More than just life, all structure in the cosmos is anti-entropy. Structure emerges from the sea of high entropy equilibrium. Structure is like an anti-entropy pushing up stars and galaxies from the clinging viscous ocean of equilibrium. Indeed structure may be likened to gravity but is anti-gravitational only in the sense that it operates in a reverse direction to the entropy arrow of time. Stars are like mountains in the flat plains of high entropy equilibrium. Time is, in essence, structure in the world and our human sensation of time is the perception of change in this structure. Time exists outside of human and living organisms because structure exists. The evolution of structure is the evolution of time.
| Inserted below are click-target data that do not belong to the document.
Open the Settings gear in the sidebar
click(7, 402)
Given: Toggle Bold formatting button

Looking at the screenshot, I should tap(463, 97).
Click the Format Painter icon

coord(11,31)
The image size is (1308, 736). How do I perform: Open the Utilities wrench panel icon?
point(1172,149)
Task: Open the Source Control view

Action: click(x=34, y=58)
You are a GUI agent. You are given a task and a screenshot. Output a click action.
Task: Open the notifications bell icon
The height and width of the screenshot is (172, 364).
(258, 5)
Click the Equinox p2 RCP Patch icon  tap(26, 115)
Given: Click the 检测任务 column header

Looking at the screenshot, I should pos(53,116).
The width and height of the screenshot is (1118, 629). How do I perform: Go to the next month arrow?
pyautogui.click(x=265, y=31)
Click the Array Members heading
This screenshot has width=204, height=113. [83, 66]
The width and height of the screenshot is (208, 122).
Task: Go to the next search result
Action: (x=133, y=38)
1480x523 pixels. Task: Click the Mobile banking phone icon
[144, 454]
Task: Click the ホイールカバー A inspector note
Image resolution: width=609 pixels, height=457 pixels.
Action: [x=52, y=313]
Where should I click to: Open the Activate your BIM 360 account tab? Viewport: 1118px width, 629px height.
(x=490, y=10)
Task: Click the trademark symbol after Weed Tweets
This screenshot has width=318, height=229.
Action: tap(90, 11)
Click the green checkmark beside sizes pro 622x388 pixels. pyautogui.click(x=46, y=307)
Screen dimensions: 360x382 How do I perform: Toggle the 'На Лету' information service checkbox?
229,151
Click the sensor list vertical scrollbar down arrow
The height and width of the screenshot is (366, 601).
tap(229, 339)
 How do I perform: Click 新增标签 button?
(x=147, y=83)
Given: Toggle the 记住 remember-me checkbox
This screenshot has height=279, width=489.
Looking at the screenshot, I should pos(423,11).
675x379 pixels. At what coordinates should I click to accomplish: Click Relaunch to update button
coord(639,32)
Time had passed unnoticed. I had reached the end of the beach and was standing still not looking at anything in particular. The dark interior of a cave faced me and the tide was sending wavelets forward to its entrance. The rain had stopped and I sucked the fresh air into my lungs. My mind had worked too much on theorizing and it needed a washout. By inhaling deeply I had the sensation that the air was infusing my body with its purity. I had a mild sense of euphoria and wanted the moment to last. Somewhere in my body endorphins were being released and the feel-good sensation took hold.
I turned and began to retrace my steps already beginning to disappear in the coming tide. There was no noise only the musical rhythmic pulses of the water. This is happiness basking in the moment of pure calm. The release of my mind from the turmoil of search was revealing an inner dimension of peace where the current moment in itself was enough to savor.